Прямо не знаю - среди наших вроде и нет таких. Слушай, а может быть, это
он сам, без всякого вдохновения?! Музы говорят, теперь и так бывает. Вот,
например, я слыхала, что поэта Известкина больше вдохновлять не надо. Он и
так поэмы одну за другой штампует, как марки на почте. И ничего -
печатают!
- Печатают, - соглашается он, чтобы поддержать разговор. Ему очень
нравится смотреть на ее небольшую, изящную фигурку, покрытую воздушной
туникой, и слушать ее мягкий голос, что бы она ему ни говорила. Он боится,
что вдруг тема их разговора иссякнет - ниточка связывающих слов прервется,
и муза в момент улетит.
- А вот Зумзумова не печатают! - продолжает муза. - Он и так, и
эдак... Он приходит в одну редакцию, а там говорят: "Это же у вас
фантастика, фантастика - не наш профиль. Вы в соответствующую редакцию и
идите". Он идет туда, там говорят: "Какая же это фантастика? Это, братец,
что угодно, но не фантастика", - и посылают еще дальше... Так и ходит
туда-сюда. Даже коллеги-писатели над ним смеются - и фантасты, и реалисты.
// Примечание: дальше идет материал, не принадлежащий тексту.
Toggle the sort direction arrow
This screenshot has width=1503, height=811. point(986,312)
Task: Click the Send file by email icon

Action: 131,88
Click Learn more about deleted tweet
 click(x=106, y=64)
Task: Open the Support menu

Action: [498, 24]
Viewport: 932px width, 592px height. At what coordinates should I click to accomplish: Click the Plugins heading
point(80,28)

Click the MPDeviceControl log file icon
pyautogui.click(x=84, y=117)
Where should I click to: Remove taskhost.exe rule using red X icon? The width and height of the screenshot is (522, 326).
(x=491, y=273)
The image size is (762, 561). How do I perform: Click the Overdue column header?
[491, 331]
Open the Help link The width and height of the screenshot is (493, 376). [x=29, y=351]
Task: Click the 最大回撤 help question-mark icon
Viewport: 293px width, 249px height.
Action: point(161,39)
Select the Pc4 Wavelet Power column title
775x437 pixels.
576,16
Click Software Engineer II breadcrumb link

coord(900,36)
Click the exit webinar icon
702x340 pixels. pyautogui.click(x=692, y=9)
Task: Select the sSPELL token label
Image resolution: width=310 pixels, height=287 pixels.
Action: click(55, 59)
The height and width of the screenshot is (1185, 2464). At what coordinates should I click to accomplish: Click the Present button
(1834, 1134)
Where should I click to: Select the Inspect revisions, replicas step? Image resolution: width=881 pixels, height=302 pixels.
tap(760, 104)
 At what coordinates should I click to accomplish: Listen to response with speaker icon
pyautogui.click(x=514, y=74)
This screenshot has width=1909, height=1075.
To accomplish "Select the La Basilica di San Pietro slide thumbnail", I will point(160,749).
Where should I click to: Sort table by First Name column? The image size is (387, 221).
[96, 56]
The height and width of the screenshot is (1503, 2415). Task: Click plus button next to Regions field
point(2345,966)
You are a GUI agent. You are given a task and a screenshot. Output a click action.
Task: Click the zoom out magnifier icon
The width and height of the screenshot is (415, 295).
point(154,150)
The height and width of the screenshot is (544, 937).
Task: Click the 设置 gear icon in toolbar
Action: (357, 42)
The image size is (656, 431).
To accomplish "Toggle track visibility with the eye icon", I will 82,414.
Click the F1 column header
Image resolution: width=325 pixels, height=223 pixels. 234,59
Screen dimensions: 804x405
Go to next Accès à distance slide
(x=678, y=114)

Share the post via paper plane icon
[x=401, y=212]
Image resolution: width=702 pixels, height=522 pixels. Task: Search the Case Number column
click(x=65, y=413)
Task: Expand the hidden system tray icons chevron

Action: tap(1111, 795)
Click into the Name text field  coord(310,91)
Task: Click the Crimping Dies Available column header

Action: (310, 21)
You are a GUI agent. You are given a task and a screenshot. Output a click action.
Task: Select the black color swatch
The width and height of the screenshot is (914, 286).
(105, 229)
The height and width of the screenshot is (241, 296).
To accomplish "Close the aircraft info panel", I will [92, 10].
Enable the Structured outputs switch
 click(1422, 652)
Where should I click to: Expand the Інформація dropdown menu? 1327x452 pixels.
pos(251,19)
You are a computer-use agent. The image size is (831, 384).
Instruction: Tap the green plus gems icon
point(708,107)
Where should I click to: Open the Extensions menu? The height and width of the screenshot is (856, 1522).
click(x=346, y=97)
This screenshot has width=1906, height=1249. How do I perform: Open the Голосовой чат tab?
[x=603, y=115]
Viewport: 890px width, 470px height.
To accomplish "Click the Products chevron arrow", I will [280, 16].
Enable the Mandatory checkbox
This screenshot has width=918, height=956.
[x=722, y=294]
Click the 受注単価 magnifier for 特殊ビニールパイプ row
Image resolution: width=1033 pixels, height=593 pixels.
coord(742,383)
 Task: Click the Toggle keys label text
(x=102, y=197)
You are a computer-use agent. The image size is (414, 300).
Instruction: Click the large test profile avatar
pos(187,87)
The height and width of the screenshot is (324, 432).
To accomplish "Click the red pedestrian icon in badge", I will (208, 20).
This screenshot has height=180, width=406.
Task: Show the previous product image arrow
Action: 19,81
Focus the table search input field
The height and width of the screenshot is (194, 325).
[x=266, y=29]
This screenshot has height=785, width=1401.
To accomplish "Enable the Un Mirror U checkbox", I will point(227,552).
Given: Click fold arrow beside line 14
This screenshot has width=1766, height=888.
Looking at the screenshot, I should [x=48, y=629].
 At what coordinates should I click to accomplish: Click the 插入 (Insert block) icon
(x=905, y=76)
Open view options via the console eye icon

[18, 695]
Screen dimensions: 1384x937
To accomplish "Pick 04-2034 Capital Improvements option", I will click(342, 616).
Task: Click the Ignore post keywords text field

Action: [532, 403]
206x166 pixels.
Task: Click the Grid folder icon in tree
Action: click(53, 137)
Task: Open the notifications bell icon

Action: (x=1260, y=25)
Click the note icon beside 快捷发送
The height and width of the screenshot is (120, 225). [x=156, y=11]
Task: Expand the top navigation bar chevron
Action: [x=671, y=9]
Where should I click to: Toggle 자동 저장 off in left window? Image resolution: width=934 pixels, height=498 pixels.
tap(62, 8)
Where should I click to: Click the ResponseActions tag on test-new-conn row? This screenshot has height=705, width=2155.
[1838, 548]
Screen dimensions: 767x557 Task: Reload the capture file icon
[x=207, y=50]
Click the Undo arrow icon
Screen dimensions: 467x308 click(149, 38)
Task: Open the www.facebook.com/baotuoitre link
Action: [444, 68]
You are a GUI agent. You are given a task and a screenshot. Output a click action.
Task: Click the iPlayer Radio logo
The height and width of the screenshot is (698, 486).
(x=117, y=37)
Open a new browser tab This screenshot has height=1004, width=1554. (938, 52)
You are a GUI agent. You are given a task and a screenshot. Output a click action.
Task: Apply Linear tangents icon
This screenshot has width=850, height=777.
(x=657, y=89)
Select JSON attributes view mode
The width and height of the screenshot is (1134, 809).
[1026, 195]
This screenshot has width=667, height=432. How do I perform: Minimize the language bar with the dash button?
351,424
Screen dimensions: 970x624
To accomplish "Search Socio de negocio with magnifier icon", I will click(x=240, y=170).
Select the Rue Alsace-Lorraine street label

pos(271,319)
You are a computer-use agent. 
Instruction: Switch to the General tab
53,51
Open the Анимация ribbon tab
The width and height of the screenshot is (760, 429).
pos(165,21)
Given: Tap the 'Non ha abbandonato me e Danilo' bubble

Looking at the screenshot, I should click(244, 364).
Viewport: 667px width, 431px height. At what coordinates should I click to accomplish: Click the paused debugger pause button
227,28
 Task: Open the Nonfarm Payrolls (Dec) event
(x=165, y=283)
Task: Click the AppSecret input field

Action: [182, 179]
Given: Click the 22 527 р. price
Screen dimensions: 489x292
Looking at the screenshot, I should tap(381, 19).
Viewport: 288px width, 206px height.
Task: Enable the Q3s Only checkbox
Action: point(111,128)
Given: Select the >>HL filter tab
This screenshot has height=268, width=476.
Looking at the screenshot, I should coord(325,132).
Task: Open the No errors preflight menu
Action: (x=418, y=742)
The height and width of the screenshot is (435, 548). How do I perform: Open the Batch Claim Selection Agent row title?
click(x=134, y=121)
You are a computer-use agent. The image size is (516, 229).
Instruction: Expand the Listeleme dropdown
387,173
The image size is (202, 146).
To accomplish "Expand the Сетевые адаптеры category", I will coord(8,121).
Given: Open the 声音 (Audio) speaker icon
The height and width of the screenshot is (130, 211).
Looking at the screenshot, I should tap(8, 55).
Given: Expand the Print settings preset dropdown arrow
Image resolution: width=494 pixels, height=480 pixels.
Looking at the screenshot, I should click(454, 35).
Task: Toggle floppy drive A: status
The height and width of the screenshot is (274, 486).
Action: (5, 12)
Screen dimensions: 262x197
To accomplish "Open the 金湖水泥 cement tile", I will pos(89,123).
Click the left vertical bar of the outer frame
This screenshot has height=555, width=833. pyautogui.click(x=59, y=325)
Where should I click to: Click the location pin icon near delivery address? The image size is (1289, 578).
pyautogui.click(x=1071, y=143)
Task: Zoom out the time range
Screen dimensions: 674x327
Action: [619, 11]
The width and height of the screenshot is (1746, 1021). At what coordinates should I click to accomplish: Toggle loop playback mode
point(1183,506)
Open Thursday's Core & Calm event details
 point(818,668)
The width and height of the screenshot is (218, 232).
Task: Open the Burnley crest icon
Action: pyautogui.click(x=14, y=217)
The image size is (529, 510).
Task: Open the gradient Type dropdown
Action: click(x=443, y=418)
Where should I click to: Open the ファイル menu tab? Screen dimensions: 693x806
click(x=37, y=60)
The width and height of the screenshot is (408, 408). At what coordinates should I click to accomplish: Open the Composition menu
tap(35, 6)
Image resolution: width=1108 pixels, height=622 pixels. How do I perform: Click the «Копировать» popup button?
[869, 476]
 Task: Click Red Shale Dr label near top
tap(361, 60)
Не понимают. А все потому, что он пишет о людях, об их чувствах, а не о
каких-то потрясающих событиях... Вот так - ты их вдохновляешь,
вдохновляешь, а их потом не печатают, обидно даже!
- Не печатают, - снова соглашается он и не отрывая взгляда смотрит на
нее.
Муза легкая, невесомая, абсолютно изящная. Кажется, вся она состоит
из чистого света. Он боится дышать на нее, чтобы ненароком не разрушить. В
ее голосе - звон хрусталя и шум текущей воды, щебет небесных птиц и звонки
трамваев. В ее глазах - вся влага мира. Он не знает, что таковы все музы -
он знает ее одну. И больше ему ничего не надо.
- Слушай, - снова говорит муза, - ты никогда не пытался чего-нибудь
написать?
- Нет, - отвечает он.
- А давай, я тебя вдохновлю на рассказ или на стихотворение.
Постараюсь изо всех сил...
- А зачем?
- Ну как же, - удивляется муза. - Зачем люди пишут? Наверное, для
того, чтобы сказать другим что-нибудь важное, сокровенное... Неужели тебе
нечего сказать людям?
- Не знаю, - задумчиво говорит он. - Может быть, потом как-нибудь...
И он снова смотрит на музу. А она - на него. И тонкие, незаметные
нити тянутся между ними. И в эти минуты где-то внутри у него рождаются
чистые, светлые, самые лучшие в мире стихи и песни, которые, к сожалению,
никто никогда не услышит. Их никогда не напечатают, никогда не прочтут.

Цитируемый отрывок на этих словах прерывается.